-- Opening Marker --

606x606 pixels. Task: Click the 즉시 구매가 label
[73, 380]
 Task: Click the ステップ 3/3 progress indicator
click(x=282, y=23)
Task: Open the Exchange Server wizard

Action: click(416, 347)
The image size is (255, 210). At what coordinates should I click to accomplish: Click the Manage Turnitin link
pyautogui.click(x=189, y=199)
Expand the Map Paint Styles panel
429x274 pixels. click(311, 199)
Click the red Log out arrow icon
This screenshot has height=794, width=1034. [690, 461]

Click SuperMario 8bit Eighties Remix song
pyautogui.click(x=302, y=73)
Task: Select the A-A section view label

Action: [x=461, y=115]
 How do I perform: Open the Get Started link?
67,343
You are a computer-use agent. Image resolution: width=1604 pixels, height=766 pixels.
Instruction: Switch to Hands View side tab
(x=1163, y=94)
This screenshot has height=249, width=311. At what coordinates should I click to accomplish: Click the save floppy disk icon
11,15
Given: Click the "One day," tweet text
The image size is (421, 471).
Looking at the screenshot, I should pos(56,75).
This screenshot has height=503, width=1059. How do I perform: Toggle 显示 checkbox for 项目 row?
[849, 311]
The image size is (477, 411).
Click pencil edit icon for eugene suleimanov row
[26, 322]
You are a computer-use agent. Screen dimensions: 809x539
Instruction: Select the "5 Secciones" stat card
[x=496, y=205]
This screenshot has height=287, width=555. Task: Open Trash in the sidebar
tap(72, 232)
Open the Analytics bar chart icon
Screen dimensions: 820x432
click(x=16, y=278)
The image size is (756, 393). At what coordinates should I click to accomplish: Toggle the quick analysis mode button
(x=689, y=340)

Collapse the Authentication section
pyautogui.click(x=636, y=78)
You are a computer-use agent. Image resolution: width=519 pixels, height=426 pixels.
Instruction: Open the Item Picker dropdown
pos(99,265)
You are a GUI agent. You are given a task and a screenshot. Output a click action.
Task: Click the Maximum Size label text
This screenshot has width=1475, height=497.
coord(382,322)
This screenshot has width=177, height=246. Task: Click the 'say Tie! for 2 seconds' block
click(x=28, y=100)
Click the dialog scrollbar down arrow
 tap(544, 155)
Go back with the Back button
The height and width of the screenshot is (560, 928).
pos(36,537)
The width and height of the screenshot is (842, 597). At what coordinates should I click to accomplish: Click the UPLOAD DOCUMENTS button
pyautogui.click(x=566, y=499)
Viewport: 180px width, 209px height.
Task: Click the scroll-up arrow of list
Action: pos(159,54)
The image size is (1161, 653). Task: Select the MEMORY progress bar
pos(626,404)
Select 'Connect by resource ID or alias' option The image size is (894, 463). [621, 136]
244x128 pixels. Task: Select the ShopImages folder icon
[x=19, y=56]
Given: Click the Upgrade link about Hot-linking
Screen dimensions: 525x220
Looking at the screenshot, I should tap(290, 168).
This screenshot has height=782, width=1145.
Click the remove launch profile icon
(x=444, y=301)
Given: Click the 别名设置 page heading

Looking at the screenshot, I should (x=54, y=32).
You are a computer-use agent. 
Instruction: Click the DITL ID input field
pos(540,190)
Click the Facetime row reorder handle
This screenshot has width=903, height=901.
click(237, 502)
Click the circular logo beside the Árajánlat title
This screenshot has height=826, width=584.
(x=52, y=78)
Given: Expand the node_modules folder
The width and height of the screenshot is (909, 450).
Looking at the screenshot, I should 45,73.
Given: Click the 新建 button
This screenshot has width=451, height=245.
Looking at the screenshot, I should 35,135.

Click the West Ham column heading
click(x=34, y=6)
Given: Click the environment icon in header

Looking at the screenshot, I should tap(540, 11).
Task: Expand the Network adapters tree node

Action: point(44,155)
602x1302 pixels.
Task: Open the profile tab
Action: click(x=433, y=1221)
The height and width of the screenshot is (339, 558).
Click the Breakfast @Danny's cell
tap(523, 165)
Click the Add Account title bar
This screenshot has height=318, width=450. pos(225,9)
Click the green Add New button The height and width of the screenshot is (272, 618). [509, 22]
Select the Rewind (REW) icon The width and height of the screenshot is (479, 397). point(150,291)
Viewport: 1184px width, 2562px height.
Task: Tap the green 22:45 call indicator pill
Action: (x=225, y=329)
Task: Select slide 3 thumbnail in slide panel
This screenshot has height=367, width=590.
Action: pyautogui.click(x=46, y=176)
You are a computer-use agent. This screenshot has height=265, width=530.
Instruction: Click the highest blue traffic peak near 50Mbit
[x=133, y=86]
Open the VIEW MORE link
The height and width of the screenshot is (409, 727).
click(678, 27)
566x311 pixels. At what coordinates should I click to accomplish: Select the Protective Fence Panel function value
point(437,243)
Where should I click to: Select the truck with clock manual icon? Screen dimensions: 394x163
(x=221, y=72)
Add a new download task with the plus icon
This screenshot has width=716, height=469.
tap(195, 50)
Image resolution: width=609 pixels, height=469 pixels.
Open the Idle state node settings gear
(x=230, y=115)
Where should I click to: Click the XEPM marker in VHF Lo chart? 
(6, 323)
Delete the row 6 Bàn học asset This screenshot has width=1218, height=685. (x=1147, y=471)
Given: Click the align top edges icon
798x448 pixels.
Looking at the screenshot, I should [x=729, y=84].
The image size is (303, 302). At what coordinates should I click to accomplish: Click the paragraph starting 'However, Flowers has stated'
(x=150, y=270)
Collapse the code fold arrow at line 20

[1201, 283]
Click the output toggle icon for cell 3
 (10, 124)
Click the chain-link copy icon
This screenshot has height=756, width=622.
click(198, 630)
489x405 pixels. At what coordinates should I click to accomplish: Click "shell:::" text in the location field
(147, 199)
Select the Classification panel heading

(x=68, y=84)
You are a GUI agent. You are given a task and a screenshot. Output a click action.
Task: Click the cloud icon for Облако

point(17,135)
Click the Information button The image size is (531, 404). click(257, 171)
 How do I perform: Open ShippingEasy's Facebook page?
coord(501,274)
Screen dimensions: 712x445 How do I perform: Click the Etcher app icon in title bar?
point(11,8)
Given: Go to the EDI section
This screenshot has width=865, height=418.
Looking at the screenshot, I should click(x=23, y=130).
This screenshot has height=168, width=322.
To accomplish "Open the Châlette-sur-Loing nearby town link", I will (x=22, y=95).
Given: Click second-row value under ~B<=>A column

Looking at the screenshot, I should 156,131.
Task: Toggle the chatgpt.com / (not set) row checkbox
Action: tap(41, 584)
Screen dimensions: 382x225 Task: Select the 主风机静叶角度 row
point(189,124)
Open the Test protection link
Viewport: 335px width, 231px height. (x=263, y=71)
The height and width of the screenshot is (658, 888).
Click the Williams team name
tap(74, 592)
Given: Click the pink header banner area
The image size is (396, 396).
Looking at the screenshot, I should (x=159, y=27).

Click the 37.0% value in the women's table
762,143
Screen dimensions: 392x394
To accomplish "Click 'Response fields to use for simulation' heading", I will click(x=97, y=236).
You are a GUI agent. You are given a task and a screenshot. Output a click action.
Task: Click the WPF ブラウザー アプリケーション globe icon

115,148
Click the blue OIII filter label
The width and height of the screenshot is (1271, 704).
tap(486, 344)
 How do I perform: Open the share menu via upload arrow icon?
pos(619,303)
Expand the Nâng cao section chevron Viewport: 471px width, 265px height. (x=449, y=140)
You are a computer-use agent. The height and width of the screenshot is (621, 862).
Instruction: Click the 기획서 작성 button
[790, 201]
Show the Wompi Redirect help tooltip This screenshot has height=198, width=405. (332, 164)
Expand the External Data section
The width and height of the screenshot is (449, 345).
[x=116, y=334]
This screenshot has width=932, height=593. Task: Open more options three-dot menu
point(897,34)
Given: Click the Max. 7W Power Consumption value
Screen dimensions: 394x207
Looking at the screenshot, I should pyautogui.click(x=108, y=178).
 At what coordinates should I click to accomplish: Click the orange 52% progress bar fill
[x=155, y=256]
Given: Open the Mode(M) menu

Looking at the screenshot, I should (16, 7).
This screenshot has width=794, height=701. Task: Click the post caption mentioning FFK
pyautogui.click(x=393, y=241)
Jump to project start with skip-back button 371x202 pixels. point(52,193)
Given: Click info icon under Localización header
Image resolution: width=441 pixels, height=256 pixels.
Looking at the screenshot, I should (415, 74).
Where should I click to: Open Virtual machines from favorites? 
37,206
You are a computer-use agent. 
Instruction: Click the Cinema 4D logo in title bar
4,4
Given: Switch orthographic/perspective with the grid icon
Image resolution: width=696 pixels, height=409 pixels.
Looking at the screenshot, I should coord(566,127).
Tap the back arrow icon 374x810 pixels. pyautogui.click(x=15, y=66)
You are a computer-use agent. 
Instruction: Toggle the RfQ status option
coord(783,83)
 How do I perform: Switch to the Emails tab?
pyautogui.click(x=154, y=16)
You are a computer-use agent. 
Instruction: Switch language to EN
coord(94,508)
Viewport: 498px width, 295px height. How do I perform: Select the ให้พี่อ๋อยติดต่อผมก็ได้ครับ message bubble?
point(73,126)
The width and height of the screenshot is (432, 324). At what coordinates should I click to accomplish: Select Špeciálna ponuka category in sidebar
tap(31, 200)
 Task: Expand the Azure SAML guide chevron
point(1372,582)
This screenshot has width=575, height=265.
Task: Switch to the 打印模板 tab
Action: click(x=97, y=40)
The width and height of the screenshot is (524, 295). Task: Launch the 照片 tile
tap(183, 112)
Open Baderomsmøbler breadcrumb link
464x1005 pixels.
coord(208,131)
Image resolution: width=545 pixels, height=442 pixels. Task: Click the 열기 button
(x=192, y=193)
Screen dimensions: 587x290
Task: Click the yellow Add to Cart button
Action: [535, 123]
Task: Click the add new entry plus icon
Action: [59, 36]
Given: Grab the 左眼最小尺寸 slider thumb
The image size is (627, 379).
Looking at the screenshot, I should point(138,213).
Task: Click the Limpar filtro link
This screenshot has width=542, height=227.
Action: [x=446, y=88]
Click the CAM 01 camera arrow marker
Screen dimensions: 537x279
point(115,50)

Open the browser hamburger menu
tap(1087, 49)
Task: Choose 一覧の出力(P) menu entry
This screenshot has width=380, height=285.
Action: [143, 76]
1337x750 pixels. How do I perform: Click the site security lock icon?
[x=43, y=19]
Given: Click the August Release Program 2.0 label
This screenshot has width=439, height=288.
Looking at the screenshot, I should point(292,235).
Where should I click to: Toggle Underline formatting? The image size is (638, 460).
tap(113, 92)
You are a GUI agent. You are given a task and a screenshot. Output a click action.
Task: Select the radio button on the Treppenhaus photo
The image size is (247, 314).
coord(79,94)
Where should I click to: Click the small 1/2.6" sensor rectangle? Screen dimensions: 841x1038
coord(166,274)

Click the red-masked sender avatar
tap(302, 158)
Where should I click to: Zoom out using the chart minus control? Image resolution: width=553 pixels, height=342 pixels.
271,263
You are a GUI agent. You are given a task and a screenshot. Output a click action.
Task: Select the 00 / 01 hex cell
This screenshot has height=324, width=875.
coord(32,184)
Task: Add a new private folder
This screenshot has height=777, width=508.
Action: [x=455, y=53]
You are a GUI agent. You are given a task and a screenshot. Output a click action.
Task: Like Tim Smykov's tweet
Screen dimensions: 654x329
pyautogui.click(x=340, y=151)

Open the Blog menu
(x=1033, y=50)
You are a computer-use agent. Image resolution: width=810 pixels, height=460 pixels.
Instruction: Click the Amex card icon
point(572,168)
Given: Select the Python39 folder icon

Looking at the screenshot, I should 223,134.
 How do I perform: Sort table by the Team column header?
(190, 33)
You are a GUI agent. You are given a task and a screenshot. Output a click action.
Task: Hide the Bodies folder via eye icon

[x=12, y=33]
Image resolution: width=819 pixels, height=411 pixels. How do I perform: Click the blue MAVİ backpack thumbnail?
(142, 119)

-- Closing Marker --

Exercise objective:
Show, from the listing above, every line holding the word "tweet".

Completed exercise:
Given: Click the "One day," tweet text
Task: Like Tim Smykov's tweet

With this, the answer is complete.